* Your instructions *
Work through the data below and copy out every line where "computer" is found.

::: Exercise data :::

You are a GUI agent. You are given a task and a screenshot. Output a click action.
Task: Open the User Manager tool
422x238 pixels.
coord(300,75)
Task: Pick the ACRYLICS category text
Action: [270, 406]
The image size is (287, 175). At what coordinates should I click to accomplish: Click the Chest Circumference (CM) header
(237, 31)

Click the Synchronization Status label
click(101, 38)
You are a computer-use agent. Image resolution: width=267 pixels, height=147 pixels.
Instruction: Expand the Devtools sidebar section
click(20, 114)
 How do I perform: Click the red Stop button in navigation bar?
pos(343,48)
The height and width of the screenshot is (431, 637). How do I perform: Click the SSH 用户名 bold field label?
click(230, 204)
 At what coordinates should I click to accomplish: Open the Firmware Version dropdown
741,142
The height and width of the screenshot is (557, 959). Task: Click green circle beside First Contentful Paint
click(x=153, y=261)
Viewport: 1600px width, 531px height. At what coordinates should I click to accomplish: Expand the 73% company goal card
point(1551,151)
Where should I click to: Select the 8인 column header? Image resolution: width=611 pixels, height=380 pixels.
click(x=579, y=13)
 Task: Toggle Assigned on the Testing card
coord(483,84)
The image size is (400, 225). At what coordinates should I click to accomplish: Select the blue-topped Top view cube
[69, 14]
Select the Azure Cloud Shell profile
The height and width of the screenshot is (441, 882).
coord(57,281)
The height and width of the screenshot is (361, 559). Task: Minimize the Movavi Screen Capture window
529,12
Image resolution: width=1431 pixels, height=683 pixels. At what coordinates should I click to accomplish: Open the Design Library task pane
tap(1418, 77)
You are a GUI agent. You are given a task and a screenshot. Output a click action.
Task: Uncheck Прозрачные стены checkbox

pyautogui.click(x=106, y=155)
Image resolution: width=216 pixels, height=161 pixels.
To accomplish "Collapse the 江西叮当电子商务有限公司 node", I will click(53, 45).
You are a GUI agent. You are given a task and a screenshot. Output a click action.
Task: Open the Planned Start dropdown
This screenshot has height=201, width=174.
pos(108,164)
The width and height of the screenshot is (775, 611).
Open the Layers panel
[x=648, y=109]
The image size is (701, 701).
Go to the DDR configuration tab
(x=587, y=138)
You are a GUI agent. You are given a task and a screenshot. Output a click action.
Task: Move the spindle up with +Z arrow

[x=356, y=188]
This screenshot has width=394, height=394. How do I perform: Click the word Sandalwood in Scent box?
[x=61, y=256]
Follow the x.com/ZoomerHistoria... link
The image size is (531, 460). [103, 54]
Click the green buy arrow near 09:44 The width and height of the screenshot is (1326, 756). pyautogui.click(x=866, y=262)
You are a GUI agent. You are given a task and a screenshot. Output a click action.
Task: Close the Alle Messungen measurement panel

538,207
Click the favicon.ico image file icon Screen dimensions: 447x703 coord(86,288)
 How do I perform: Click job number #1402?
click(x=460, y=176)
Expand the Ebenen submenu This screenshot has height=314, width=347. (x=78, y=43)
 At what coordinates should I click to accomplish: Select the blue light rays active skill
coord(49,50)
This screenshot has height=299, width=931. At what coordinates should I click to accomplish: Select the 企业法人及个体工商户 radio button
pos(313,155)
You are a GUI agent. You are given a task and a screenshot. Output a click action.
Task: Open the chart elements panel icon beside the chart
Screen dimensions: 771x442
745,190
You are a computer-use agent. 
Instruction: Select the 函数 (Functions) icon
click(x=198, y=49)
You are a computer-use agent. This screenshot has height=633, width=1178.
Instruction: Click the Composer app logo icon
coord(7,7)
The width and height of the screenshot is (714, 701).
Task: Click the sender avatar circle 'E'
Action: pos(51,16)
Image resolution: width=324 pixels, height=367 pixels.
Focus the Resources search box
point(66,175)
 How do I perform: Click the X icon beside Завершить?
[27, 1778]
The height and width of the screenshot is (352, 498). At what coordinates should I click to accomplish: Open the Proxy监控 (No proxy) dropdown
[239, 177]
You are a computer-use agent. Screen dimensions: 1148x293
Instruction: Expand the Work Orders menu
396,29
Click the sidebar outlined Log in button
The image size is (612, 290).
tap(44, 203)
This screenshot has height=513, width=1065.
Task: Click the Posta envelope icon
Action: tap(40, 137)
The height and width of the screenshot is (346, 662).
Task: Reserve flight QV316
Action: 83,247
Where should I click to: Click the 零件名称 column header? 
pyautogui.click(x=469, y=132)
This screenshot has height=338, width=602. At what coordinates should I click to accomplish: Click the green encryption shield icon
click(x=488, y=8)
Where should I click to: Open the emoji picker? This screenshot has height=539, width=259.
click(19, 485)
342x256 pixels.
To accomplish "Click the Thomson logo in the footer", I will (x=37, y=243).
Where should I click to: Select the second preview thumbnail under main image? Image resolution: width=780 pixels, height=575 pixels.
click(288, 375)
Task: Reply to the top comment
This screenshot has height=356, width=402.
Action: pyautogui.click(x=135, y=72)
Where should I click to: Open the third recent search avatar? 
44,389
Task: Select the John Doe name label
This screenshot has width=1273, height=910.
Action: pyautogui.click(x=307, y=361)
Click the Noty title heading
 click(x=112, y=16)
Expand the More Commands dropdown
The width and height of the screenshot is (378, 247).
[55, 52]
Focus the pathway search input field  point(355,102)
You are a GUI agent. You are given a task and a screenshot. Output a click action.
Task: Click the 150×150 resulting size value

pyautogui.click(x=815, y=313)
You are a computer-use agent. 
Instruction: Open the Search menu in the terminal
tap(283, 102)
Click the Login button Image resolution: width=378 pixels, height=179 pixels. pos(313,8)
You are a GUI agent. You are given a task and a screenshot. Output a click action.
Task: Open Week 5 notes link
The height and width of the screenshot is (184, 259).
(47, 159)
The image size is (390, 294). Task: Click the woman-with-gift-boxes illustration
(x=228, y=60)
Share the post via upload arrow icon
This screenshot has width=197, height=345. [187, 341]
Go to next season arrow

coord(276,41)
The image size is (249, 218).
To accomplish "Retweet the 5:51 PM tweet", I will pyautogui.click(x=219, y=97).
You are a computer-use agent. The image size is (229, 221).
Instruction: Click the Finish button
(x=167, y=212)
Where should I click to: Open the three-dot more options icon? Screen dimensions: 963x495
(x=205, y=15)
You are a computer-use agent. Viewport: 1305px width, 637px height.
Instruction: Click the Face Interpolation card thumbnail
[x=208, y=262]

:::

* Response to the exercise *
You are a computer-use agent. Image resolution: width=267 pixels, height=147 pixels.
You are a computer-use agent. 
You are a computer-use agent. This screenshot has height=633, width=1178.
You are a computer-use agent. Screen dimensions: 1148x293
You are a computer-use agent. 
You are a computer-use agent. The image size is (229, 221).
You are a computer-use agent. Viewport: 1305px width, 637px height.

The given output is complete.